Of all the entries below, retype only the lines from the one with "Task: Expand the Preview panel" through the one with "Click the 'Brandon", exactly as they appear.

#### Data in this exercise

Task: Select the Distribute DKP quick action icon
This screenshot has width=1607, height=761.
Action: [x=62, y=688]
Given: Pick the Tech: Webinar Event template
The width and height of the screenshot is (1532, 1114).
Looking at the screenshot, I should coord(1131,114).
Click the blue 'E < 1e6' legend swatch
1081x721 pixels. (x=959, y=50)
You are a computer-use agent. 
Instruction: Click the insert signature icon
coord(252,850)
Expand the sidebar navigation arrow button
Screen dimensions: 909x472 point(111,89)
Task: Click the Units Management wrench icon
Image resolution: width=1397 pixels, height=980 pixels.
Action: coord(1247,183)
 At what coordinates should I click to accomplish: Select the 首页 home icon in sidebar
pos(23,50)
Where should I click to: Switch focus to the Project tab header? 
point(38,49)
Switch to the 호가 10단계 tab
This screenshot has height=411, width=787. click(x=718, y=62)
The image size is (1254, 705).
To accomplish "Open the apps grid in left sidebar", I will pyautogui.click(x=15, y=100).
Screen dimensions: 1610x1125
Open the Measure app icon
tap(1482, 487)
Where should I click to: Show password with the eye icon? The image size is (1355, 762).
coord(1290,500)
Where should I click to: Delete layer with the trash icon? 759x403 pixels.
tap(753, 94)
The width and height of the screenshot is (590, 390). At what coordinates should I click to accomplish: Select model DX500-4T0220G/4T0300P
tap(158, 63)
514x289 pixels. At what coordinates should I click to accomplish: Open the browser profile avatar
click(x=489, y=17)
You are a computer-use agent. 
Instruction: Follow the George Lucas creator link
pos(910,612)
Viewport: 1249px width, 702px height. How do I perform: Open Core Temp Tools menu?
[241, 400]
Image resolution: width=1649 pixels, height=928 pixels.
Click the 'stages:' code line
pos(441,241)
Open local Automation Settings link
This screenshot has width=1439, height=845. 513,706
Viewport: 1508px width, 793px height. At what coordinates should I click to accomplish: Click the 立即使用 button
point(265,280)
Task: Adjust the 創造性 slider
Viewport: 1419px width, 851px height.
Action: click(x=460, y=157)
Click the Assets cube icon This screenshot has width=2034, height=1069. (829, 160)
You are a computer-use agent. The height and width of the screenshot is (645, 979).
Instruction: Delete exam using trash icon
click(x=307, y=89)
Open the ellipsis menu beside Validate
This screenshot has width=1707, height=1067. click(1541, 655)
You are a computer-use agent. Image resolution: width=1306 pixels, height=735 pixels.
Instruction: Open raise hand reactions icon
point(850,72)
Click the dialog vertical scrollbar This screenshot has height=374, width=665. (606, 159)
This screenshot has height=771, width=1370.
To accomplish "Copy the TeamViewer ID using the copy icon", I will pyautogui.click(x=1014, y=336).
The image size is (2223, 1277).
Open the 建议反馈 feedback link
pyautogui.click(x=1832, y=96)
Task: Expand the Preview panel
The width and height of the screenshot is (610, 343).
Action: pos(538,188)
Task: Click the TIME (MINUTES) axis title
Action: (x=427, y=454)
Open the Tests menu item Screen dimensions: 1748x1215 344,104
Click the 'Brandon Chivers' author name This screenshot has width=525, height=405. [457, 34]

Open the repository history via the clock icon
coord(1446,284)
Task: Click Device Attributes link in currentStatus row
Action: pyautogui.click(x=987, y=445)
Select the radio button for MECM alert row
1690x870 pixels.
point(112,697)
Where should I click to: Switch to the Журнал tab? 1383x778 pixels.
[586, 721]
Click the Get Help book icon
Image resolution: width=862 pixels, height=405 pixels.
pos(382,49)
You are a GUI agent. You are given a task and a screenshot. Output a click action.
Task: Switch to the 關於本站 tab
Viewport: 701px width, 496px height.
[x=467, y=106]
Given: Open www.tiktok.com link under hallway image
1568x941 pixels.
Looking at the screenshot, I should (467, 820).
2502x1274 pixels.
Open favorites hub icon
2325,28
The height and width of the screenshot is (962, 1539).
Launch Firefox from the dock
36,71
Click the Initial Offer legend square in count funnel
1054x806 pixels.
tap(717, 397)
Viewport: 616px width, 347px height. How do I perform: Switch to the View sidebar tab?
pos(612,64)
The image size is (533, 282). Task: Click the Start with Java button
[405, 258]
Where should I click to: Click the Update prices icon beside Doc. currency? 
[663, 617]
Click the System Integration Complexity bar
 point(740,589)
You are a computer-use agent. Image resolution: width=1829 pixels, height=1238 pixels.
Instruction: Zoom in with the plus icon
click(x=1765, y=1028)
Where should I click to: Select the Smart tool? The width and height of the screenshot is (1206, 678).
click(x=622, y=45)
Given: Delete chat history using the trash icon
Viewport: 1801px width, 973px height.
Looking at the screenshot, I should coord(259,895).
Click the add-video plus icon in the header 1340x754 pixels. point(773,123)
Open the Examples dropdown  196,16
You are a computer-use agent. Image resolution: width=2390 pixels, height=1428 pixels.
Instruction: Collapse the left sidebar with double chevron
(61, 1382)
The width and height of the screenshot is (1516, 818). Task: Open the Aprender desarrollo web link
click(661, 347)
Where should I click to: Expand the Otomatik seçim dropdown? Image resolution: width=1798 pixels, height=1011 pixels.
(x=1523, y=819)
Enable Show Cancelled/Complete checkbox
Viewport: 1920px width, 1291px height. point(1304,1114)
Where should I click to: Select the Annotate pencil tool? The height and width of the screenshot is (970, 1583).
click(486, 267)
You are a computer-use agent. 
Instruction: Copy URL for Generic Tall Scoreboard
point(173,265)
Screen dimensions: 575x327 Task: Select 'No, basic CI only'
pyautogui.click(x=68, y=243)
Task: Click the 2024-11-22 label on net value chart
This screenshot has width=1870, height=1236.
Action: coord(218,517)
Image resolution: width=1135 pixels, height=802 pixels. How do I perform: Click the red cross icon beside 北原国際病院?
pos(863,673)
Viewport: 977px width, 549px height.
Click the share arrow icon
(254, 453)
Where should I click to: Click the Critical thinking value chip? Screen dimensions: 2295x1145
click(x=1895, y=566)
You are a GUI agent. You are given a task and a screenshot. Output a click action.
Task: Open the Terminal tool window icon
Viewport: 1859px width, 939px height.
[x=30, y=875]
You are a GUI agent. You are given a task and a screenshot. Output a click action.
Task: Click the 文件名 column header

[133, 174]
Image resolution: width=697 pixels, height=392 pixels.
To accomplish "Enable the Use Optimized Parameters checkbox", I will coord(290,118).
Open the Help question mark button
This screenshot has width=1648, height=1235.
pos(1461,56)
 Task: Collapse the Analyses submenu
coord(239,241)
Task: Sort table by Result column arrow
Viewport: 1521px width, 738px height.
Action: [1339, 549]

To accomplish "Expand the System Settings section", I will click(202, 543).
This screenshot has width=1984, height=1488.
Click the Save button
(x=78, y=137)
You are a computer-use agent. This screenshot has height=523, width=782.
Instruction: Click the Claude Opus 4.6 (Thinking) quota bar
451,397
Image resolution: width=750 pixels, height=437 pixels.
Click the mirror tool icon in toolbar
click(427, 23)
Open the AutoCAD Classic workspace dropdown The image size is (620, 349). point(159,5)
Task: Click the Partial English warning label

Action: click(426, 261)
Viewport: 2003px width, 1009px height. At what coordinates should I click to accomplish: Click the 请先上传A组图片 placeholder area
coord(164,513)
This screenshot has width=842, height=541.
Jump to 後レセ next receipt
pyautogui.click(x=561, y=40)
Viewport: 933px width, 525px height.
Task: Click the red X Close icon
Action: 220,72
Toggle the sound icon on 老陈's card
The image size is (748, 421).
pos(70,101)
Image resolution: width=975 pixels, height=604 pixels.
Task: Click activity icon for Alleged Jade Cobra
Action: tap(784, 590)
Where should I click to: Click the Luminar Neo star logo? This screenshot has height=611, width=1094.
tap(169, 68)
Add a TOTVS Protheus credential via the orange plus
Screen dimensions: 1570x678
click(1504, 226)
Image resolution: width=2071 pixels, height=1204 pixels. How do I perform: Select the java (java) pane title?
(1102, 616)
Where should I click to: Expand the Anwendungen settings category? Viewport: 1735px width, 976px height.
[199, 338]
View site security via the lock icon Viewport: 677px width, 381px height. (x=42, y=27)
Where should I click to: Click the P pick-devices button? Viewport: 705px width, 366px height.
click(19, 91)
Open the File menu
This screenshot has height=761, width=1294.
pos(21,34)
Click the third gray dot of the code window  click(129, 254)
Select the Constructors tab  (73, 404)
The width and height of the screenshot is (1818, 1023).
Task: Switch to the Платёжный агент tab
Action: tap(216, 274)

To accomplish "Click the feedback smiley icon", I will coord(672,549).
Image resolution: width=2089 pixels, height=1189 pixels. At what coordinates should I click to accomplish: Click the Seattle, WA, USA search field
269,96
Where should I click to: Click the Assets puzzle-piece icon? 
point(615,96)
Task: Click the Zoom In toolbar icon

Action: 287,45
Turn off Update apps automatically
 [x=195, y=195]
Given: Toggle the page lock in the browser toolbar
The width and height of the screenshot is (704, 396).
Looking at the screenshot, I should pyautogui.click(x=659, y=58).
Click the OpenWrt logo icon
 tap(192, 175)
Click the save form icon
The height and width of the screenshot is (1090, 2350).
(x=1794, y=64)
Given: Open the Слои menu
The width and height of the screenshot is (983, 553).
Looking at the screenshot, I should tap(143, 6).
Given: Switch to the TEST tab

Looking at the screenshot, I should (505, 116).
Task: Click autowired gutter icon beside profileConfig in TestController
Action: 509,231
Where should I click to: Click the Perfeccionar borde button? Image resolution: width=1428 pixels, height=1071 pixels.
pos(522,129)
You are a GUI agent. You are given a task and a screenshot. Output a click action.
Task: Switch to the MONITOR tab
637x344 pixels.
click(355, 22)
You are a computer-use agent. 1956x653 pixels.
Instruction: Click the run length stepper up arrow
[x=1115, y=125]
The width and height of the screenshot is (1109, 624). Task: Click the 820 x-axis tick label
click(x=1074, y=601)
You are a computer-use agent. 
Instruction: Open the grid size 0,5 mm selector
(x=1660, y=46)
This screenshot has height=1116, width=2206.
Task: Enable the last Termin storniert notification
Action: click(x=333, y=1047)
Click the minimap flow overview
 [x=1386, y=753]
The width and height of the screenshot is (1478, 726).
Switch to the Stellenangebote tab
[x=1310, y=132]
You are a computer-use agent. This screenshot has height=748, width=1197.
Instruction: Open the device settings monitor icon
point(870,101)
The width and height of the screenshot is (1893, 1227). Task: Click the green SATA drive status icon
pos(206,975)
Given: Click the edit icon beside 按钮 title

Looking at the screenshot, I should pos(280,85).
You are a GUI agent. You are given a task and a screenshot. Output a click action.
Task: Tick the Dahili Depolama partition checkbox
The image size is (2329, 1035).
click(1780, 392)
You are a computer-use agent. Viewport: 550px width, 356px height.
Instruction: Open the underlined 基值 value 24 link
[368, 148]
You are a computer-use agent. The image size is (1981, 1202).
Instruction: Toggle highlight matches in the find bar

########

Exercise response
Task: Expand the Preview panel
The width and height of the screenshot is (610, 343).
Action: pos(538,188)
Task: Click the TIME (MINUTES) axis title
Action: (x=427, y=454)
Open the Tests menu item Screen dimensions: 1748x1215 344,104
Click the 'Brandon Chivers' author name This screenshot has width=525, height=405. [457, 34]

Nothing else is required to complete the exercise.